→ PROBLEM REQUIREMENTS
Of all the lines in the entries below, give again exactly those starting at the line containing "Instruction: Click the Elon Musk display name" and ending at the line containing "The image size is (497, 441).", both ends included, and no others.
*** TASK INPUTS ***
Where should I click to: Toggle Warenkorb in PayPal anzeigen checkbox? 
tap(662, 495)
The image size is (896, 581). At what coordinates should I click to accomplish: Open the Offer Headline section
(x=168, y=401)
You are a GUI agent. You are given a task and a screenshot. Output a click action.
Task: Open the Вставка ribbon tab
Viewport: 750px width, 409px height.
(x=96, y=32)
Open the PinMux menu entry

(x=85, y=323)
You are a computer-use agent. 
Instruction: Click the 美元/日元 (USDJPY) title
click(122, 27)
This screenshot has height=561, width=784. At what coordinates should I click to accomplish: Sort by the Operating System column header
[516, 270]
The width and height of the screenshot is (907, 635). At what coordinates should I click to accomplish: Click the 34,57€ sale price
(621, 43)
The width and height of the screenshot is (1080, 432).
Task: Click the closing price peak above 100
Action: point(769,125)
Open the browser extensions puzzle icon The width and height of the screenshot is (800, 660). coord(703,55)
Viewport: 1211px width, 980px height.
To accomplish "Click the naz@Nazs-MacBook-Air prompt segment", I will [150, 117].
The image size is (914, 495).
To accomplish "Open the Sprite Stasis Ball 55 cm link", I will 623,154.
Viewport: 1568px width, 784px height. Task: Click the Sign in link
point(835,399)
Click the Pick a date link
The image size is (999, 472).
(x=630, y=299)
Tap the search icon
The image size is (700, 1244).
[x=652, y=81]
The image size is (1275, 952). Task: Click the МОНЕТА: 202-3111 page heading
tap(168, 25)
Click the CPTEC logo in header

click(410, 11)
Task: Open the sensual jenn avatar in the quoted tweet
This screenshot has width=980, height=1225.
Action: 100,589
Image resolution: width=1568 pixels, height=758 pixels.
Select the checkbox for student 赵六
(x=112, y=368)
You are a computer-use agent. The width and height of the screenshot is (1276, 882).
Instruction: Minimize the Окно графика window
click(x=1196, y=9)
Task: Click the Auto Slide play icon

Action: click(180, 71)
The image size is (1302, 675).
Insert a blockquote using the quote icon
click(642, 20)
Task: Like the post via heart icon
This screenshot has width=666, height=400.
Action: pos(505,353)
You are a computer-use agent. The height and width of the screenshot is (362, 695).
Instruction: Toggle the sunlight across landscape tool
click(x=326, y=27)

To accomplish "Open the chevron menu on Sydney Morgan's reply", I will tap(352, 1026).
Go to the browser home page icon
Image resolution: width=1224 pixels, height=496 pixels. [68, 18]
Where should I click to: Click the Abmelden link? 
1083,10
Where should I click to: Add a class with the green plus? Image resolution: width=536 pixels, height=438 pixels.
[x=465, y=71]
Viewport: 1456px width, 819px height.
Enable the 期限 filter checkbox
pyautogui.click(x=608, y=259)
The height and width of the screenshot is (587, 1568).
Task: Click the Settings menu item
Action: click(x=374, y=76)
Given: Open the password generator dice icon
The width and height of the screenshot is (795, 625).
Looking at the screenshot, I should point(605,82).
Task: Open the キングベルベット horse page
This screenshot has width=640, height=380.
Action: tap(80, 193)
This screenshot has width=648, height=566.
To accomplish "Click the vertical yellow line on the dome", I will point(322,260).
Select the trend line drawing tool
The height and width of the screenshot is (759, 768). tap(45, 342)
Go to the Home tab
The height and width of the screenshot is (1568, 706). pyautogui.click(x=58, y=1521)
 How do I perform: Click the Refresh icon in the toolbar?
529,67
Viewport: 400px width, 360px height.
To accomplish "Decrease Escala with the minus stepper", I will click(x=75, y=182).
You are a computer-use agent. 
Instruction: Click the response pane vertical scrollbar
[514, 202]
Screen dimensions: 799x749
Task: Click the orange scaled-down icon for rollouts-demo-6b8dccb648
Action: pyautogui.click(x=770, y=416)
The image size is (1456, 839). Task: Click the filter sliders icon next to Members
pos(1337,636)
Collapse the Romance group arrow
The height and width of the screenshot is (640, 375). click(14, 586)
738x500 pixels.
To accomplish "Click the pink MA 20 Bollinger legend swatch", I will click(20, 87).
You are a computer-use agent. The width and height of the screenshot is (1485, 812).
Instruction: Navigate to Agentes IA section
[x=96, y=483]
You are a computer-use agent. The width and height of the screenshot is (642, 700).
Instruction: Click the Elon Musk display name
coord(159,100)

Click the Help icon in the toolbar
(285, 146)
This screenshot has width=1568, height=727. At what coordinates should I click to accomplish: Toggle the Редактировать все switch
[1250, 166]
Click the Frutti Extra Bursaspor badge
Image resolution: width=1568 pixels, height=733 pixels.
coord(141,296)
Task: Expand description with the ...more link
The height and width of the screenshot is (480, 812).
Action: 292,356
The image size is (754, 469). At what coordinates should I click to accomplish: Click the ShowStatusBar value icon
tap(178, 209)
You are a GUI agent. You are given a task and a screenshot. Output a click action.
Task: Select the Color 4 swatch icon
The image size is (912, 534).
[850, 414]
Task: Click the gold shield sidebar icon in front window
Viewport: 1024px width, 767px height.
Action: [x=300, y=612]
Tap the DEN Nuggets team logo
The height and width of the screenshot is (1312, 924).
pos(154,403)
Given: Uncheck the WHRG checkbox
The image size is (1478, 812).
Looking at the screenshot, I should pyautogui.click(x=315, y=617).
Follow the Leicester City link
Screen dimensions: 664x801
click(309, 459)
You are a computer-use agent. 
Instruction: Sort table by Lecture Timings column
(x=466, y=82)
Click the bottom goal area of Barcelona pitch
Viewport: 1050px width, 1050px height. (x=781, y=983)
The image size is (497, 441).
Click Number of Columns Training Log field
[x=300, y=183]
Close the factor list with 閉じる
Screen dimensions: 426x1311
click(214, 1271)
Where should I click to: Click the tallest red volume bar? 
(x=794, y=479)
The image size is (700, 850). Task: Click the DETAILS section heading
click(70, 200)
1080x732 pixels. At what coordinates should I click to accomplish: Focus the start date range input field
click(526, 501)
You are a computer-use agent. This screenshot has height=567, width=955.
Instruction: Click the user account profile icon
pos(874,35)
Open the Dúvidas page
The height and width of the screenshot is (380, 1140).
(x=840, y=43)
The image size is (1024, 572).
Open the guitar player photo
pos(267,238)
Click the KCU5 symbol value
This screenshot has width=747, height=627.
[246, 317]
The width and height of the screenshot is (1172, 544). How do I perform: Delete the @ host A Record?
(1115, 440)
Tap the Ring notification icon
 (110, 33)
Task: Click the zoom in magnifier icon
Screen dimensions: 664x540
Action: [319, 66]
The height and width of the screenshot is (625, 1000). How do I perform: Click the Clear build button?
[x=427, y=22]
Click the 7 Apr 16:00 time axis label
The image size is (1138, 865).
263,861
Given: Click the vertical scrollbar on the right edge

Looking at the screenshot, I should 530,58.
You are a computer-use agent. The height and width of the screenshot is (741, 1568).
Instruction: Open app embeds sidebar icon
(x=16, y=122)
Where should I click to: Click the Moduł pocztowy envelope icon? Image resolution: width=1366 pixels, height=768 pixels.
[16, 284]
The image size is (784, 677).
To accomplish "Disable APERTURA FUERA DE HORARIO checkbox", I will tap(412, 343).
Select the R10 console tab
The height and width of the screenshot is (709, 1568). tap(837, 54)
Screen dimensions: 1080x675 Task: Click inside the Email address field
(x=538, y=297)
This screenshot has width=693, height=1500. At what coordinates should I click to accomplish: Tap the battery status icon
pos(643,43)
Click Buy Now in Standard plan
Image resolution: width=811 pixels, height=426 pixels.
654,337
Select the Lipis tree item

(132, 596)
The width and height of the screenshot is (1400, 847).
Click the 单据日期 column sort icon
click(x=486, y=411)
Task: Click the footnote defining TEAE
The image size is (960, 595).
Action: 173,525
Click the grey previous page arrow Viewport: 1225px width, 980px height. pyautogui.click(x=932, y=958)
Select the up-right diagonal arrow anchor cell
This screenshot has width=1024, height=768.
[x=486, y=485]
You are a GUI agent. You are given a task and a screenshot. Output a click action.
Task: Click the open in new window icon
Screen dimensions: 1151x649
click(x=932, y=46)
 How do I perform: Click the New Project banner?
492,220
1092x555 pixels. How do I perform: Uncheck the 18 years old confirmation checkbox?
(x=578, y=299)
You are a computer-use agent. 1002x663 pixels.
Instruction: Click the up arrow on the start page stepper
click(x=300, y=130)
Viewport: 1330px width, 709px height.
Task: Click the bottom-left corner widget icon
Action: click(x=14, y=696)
*** End of TASK INPUTS ***
→ EXERCISE OUTPUT
Instruction: Click the Elon Musk display name
coord(159,100)

Click the Help icon in the toolbar
(285, 146)
This screenshot has width=1568, height=727. At what coordinates should I click to accomplish: Toggle the Редактировать все switch
[1250, 166]
Click the Frutti Extra Bursaspor badge
Image resolution: width=1568 pixels, height=733 pixels.
coord(141,296)
Task: Expand description with the ...more link
The height and width of the screenshot is (480, 812).
Action: 292,356
The image size is (754, 469). At what coordinates should I click to accomplish: Click the ShowStatusBar value icon
tap(178, 209)
You are a GUI agent. You are given a task and a screenshot. Output a click action.
Task: Select the Color 4 swatch icon
The image size is (912, 534).
[850, 414]
Task: Click the gold shield sidebar icon in front window
Viewport: 1024px width, 767px height.
Action: [x=300, y=612]
Tap the DEN Nuggets team logo
The height and width of the screenshot is (1312, 924).
pos(154,403)
Given: Uncheck the WHRG checkbox
The image size is (1478, 812).
Looking at the screenshot, I should pyautogui.click(x=315, y=617).
Follow the Leicester City link
Screen dimensions: 664x801
click(309, 459)
You are a computer-use agent. 
Instruction: Sort table by Lecture Timings column
(x=466, y=82)
Click the bottom goal area of Barcelona pitch
Viewport: 1050px width, 1050px height. (x=781, y=983)
The image size is (497, 441).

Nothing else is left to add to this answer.